Let's first look at the top part of the fraction, which is called the numerator. The numerator is the number 1. We know that 1 is a positive number.

**step3** Analyzing the Denominator's Properties

Next, let's look at the bottom part of the fraction, which is called the denominator. The denominator is $$(x-2)^{2}$$. This means we are taking some number (represented by $$x-2$$) and multiplying it by itself (also known as squaring it).
When any real number is multiplied by itself:
* If the number is positive (like 3), then $$3 \times 3 = 9$$, which is a positive number.
* If the number is negative (like -3), then $$-3 \times -3 = 9$$, which is also a positive number.
* If the number is zero (like 0), then $$0 \times 0 = 0$$.
So, we can say that $$(x-2)^{2}$$ will always result in a positive number or zero.
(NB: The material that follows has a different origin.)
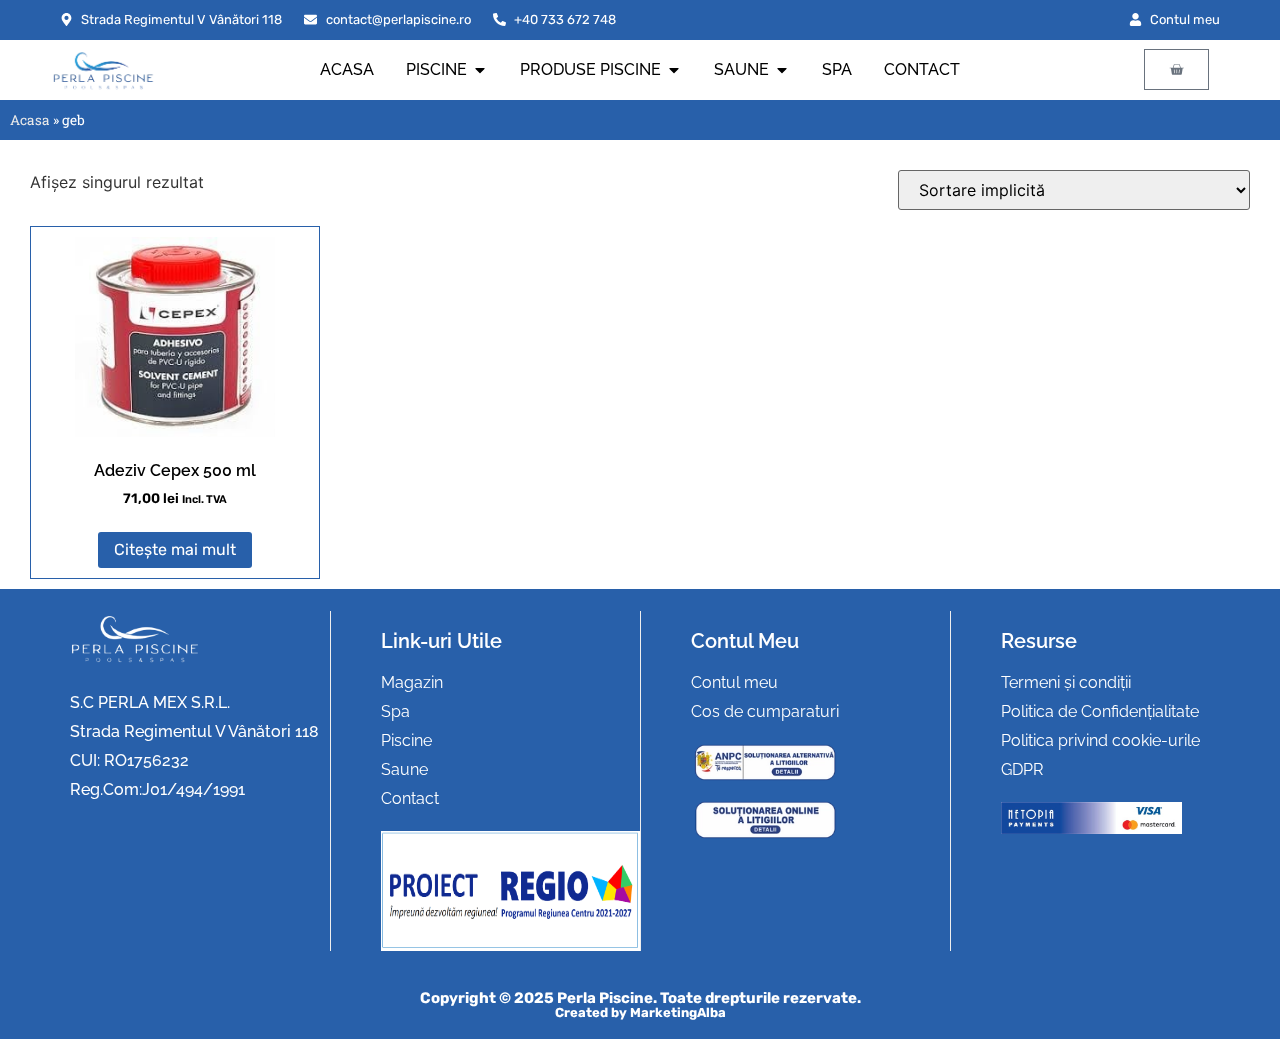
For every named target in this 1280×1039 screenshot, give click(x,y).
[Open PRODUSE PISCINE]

It can never be a negative number.

**step4** Considering Undefined Cases for the Fraction

For any fraction to be a meaningful number, its denominator cannot be zero. If the denominator is zero, the fraction is undefined.
In our expression, the denominator is $$(x-2)^{2}$$. This denominator would become zero only if the part inside the parenthesis, $$(x-2)$$, were zero.
If $$x-2$$ were equal to 0, then $$x$$ would have to be 2.
So, if $$x$$ is 2, the denominator becomes $$(2-2)^{2} = 0^{2} = 0$$, which makes the entire fraction undefined. Therefore, $$x$$ cannot be 2.
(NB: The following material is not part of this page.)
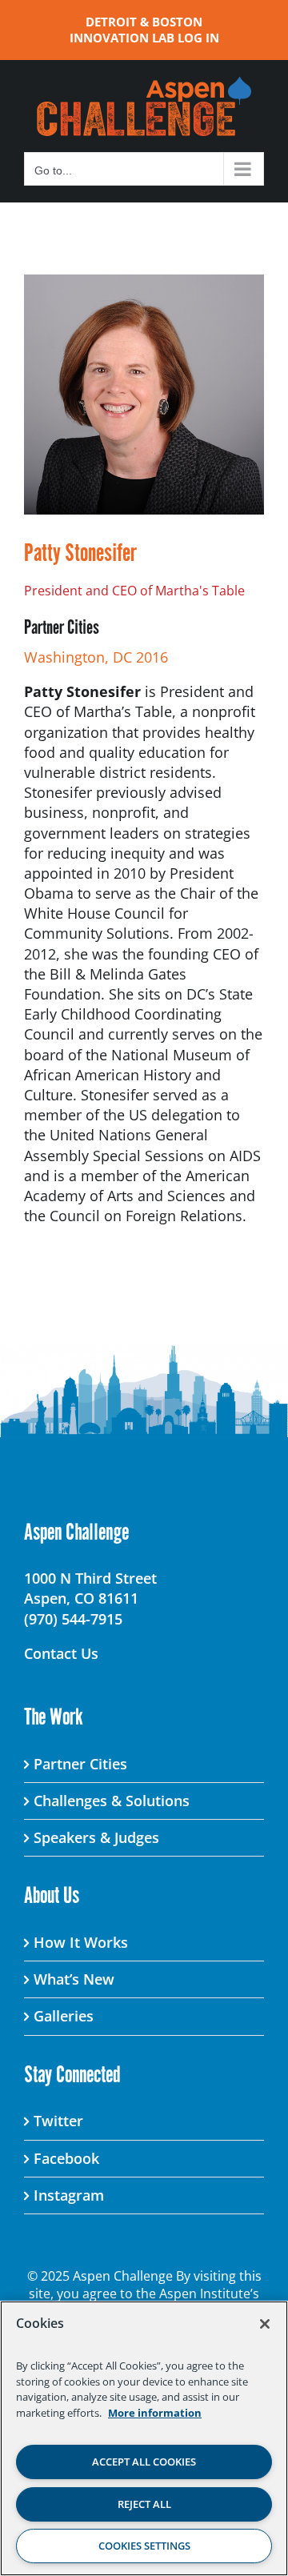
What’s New (74, 1979)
**step5** Describing the Solution Set by Inspection

We know that the numerator (1) is a positive number. For the entire fraction $$\frac{1}{(x-2)^{2}}$$ to be greater than 0 (which means positive), the denominator $$(x-2)^{2}$$ must also be a positive number.
From our analysis in the previous steps:
* We learned that $$(x-2)^{2}$$ is always a positive number or zero.
* We also found that $$(x-2)^{2}$$ cannot be zero because that would make the fraction undefined. This happens specifically when $$x$$ is 2.
Combining these points, if $$x$$ is any number other than 2, then $$(x-2)^{2}$$ will always be a positive number.
When the numerator (1) is positive and the denominator $$(x-2)^{2}$$ is positive (which occurs for all values of $$x$$ except 2), the entire fraction $$\frac{1}{(x-2)^{2}}$$ will always be a positive number.
Therefore, by inspection, the inequality $$\frac{1}{(x-2)^{2}}>0$$ is true for all real numbers $$x$$, except for the case when $$x=2$$.